— ACTIVITY —
Extract, from the listing that follows, each line containing the word "Switch".

* * *

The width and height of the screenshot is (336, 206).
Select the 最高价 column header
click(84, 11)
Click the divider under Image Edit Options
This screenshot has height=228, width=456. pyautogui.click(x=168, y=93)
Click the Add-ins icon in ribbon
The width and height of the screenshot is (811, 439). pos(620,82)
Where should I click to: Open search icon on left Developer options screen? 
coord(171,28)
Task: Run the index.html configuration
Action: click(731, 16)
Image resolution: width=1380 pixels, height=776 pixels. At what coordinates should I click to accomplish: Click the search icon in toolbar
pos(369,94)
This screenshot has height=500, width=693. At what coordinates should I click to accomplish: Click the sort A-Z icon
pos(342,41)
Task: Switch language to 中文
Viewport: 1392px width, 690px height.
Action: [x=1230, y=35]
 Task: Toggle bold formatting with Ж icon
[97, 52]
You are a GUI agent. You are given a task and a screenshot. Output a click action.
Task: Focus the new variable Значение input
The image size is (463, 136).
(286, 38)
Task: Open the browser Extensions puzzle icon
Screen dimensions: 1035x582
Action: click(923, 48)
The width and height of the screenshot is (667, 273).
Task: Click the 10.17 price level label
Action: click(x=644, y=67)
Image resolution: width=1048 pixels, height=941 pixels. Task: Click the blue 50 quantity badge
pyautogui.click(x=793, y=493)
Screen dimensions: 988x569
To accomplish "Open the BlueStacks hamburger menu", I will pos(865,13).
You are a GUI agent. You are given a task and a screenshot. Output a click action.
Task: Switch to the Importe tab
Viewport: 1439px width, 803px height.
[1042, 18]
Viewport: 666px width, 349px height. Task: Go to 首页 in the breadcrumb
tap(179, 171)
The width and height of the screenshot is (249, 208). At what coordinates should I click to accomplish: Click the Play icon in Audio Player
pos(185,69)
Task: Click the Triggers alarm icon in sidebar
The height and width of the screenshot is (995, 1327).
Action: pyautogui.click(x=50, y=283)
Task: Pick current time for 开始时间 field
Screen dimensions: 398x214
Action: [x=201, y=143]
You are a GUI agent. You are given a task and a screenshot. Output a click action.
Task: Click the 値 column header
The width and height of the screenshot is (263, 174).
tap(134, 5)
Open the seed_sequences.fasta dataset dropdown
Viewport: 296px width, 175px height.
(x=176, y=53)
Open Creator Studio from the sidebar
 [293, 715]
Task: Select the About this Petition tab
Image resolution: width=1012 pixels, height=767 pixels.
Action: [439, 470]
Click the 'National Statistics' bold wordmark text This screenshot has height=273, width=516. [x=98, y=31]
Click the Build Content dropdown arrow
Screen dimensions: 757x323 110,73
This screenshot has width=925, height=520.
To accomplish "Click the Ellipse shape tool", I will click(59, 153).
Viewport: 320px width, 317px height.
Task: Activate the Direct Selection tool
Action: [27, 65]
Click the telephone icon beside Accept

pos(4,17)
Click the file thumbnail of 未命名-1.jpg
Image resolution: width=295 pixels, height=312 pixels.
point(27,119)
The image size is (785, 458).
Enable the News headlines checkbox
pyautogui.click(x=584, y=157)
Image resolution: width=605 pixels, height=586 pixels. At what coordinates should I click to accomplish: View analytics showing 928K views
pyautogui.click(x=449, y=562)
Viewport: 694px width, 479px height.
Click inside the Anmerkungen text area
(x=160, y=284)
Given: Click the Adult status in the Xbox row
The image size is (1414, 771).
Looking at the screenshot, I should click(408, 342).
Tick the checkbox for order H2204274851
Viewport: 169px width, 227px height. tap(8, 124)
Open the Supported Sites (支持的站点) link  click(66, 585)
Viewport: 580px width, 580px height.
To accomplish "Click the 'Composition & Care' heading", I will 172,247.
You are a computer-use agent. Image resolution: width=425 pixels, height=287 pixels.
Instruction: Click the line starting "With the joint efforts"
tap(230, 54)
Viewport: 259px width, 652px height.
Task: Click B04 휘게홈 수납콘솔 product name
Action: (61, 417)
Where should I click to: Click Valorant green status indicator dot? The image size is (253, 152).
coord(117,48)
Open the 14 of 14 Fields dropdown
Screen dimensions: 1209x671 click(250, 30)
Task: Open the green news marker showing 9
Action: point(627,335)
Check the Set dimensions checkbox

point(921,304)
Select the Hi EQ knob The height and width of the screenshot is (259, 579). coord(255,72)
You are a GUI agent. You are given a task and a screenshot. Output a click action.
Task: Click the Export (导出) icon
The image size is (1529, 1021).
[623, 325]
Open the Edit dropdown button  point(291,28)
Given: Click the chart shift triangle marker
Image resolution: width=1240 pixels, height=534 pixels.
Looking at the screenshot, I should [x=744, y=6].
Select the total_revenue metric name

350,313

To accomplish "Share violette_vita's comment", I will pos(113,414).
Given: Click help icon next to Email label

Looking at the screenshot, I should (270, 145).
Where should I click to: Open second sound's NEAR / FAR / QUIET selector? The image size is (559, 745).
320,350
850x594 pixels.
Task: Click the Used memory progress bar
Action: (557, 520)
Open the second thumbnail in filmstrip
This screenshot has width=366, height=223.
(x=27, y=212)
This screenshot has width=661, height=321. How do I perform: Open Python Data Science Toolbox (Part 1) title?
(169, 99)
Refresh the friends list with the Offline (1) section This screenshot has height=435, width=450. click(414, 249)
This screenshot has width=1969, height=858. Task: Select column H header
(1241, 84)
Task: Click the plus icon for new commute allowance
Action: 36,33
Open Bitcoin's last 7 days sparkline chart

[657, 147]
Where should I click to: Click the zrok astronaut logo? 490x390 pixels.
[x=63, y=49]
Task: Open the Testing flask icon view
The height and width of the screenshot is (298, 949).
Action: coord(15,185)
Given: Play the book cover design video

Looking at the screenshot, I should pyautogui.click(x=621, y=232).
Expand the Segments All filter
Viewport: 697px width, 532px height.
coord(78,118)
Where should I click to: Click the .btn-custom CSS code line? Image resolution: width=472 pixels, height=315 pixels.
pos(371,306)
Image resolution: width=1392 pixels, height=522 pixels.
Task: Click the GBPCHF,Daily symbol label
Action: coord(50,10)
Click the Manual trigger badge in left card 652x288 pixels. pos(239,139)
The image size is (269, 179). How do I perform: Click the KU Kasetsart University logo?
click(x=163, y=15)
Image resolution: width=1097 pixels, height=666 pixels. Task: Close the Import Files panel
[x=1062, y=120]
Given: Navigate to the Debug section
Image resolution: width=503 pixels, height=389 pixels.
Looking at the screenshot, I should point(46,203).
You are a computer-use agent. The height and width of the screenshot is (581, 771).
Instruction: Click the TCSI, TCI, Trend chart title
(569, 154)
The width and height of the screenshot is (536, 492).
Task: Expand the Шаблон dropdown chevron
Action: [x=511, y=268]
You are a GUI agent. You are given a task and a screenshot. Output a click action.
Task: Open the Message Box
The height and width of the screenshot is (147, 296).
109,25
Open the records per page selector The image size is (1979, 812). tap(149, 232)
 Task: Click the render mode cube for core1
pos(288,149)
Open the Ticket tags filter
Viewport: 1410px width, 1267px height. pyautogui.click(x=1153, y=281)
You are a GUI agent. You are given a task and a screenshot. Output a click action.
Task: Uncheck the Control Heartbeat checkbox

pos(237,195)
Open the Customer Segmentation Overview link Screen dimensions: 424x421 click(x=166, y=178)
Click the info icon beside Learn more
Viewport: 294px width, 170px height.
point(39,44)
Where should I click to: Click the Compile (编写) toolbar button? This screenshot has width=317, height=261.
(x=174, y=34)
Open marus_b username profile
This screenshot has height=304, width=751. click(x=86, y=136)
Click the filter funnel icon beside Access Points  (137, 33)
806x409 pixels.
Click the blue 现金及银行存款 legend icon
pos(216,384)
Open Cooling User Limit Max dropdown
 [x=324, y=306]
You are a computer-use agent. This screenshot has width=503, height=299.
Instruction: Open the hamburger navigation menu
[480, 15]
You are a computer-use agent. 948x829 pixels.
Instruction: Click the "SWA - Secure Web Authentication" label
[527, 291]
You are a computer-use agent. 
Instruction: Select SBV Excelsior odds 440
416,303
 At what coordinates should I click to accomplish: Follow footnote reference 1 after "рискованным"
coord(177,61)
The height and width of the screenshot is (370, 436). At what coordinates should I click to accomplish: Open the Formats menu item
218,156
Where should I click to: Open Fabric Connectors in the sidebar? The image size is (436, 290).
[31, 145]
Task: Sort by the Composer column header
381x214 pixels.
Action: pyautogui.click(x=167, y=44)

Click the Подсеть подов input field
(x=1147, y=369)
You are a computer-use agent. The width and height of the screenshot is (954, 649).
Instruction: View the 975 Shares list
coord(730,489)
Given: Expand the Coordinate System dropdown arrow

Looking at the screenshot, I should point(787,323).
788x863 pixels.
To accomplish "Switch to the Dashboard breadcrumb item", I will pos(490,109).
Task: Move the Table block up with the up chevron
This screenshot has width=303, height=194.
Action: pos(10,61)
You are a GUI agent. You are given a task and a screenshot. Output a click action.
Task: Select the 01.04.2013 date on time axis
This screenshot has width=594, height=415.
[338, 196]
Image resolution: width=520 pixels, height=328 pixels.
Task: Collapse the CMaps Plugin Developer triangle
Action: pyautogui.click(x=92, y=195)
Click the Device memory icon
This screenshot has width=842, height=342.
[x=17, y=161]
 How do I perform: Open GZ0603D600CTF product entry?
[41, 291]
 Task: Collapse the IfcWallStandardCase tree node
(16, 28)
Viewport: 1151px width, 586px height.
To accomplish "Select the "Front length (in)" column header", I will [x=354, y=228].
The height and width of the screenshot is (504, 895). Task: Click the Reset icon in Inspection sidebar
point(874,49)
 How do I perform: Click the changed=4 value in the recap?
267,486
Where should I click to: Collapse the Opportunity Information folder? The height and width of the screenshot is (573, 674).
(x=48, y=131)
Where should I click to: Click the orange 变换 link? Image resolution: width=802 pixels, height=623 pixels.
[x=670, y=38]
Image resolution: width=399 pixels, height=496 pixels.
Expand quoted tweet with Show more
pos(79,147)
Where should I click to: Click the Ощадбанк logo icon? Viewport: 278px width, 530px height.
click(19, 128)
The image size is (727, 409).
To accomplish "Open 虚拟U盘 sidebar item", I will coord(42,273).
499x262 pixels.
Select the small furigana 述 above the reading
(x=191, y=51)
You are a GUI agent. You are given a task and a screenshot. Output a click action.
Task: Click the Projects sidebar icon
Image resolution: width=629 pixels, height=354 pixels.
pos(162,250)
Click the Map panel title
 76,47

* * *

— SOLUTION —
Task: Switch language to 中文
Task: Switch to the Importe tab
To accomplish "Switch to the Dashboard breadcrumb item", I will pos(490,109).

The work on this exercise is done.